The researchers assigned 194 male rats with prostate cancer to diets containing whole tomato powder or pure lycopene, or to a control diet. After four weeks, the rats were further divided into two groups, one with unlimited access and one with restricted access to food.
The researchers found that rats fed a diet that included whole tomato products survived longer than rats in the other groups (their risk of prostate cancer death was 26 per cent lower). Animals in the tomato-fed, energy-restricted group fared even better, showing a 32 per cent drop in risk. No benefit from lycopene alone was seen in either the energy-restricted or unrestricted groups.

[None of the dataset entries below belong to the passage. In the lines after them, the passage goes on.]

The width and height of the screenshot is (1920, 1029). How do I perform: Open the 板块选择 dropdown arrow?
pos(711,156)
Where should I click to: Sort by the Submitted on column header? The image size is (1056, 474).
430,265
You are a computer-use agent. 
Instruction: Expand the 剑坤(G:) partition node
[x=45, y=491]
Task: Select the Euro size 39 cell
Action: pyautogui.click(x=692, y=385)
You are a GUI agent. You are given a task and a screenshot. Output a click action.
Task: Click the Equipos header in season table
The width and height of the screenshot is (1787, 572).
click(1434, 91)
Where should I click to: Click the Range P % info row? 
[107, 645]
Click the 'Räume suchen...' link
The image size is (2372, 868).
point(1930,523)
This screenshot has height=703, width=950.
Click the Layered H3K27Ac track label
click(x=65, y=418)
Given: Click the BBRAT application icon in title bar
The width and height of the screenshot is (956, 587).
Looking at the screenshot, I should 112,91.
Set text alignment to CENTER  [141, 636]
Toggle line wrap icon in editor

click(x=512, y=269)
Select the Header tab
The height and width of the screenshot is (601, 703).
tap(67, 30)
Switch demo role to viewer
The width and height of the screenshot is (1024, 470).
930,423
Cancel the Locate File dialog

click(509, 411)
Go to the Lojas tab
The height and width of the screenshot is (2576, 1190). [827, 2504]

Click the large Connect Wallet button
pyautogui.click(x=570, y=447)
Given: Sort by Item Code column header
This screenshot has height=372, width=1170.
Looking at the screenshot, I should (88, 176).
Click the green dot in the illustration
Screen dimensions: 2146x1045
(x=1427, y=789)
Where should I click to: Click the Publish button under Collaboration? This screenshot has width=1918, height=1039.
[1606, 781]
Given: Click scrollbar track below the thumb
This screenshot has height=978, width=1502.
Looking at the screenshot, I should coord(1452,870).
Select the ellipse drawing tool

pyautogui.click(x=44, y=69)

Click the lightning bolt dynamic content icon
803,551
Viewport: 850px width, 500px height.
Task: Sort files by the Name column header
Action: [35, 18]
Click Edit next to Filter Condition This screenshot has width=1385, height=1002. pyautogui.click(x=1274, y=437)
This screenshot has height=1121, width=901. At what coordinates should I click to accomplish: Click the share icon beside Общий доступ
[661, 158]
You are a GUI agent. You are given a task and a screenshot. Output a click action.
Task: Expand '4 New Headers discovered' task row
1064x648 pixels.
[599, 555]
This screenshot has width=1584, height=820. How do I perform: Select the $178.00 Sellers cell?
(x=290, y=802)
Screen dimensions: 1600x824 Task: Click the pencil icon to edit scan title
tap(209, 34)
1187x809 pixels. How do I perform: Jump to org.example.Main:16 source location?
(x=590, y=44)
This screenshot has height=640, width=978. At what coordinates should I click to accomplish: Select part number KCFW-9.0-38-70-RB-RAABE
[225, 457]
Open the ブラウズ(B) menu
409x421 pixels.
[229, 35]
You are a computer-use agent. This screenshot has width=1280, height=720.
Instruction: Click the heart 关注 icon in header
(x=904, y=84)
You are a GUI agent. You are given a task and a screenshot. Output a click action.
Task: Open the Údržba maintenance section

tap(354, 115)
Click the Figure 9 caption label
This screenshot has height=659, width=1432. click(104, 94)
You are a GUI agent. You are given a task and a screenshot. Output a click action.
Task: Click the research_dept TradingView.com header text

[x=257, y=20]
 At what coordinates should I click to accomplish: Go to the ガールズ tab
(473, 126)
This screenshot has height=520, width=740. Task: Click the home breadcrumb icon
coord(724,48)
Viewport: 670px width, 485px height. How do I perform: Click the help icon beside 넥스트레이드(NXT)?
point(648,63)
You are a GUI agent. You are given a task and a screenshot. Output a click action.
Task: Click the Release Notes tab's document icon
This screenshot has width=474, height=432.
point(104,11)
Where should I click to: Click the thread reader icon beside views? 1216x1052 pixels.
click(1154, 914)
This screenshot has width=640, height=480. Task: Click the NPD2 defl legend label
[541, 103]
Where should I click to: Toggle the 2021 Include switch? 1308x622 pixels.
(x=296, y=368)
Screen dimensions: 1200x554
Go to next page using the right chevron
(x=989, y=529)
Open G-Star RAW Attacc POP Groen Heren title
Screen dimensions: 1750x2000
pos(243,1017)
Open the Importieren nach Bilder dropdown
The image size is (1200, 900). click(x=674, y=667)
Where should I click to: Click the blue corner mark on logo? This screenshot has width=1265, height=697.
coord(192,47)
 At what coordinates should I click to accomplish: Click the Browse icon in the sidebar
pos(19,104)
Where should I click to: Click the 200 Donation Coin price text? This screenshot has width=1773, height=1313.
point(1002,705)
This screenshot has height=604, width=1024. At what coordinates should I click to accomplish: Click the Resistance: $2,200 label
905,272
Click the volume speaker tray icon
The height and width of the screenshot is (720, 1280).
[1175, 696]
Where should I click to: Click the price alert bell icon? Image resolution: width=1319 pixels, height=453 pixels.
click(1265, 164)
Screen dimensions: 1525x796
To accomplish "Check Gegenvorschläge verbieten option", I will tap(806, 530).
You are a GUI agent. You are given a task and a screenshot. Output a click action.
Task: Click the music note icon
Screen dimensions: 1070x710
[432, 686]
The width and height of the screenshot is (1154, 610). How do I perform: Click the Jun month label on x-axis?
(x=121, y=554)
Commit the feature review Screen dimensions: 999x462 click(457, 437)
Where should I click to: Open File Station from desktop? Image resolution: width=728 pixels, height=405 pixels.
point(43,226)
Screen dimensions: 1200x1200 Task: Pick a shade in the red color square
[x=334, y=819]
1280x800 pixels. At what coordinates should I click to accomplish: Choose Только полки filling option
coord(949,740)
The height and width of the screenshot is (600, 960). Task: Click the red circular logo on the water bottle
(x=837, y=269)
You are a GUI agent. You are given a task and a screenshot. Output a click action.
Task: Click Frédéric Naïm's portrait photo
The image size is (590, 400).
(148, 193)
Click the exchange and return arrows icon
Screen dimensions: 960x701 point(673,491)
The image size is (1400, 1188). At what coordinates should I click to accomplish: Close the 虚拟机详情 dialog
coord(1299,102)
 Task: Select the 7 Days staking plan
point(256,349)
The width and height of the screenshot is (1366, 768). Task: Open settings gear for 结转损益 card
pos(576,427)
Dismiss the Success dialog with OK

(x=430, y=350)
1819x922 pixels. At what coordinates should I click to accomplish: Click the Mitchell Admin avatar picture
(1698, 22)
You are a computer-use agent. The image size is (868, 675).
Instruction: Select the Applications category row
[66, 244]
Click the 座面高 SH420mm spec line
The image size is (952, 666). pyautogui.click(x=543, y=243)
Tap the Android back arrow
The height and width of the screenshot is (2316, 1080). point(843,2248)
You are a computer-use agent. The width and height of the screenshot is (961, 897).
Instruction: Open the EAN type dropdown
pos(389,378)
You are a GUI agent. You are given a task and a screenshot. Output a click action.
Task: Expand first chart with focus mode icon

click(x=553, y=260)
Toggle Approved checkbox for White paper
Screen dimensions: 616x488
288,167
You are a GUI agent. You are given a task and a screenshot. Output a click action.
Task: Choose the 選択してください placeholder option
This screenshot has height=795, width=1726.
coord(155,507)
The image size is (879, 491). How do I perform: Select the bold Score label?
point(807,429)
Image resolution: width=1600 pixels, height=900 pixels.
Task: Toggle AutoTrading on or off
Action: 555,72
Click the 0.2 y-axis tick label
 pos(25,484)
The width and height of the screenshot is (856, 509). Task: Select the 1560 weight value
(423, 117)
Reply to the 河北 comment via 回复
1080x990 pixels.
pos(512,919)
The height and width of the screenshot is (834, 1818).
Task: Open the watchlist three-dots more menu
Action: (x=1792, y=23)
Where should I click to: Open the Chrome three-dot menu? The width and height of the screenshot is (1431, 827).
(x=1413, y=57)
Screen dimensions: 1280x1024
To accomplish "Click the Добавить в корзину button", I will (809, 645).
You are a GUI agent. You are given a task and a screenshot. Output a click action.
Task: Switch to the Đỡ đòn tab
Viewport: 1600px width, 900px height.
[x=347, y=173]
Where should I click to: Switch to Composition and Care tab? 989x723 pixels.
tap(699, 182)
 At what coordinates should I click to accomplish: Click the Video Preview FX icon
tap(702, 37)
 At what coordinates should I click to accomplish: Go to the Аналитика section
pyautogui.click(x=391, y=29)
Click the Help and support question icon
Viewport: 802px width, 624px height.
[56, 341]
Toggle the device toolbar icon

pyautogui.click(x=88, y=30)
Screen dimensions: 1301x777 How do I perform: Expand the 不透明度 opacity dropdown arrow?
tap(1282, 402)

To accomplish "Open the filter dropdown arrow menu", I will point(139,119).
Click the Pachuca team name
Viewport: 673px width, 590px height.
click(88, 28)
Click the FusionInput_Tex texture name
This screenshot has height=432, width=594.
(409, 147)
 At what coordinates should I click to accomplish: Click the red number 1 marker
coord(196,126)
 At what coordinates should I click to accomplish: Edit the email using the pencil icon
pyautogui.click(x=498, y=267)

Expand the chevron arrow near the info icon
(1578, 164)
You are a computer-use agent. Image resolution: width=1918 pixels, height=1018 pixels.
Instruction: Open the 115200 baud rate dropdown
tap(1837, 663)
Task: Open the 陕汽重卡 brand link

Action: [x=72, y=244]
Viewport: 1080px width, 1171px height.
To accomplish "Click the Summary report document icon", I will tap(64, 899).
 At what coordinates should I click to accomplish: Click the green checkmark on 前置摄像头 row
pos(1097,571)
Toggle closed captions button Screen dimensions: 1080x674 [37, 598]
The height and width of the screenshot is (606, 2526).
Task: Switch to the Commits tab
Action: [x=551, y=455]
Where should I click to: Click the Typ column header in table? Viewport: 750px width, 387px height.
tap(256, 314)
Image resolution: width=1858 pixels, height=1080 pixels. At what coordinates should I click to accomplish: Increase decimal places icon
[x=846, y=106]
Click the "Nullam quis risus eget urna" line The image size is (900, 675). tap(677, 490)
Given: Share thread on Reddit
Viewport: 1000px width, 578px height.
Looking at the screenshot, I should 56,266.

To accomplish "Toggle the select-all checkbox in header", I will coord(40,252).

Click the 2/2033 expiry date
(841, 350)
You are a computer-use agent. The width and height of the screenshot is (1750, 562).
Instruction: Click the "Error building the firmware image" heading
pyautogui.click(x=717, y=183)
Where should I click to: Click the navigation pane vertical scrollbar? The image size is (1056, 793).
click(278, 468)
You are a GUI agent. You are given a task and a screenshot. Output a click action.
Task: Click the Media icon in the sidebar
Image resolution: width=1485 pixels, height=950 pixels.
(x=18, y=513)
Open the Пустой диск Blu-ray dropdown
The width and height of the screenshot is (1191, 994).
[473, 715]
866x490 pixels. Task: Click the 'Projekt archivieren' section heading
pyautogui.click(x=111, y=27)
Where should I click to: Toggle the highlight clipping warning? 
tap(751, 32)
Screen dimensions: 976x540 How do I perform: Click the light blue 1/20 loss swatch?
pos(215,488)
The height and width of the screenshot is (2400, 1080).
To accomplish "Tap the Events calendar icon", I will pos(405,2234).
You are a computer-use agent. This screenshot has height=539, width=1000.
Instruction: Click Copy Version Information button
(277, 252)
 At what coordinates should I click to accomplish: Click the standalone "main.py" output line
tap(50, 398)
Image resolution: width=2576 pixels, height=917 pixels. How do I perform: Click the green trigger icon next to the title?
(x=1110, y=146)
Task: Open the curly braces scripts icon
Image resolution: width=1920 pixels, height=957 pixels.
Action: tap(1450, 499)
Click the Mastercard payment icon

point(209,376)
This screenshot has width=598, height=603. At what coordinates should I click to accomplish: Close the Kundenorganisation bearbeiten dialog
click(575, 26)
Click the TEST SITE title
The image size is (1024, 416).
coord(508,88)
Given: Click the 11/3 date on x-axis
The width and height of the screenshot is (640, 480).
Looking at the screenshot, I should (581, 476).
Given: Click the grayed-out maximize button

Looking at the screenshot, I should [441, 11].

“Our observations support the concept that tomato products contain components in addition to lycopene that may inhibit prostate carcinogenesis,” the researchers say. They add that many men are consuming lycopene-containing supplements in the hope that they may prevent prostate cancer or enhance the treatment of their prostate cancer. “We suggest that a focus on interventions with whole tomato products and energy balance should be a priority while clinical studies simultaneously investigate the risks and benefits of lycopene supplementation.”
The study, which lasted 14 months, is published in the Journal of the National Cancer Institute (2003;95:1578).
The authors of an accompanying editorial (ibid, p1563), Dr Peter Gann, Northwestern University, Chicago, and Dr Frederick Khachik, University of Maryland, point out that plant compounds evolved as sets of interacting compounds. This complexity limits the usefulness of seeking to identify single protective compounds.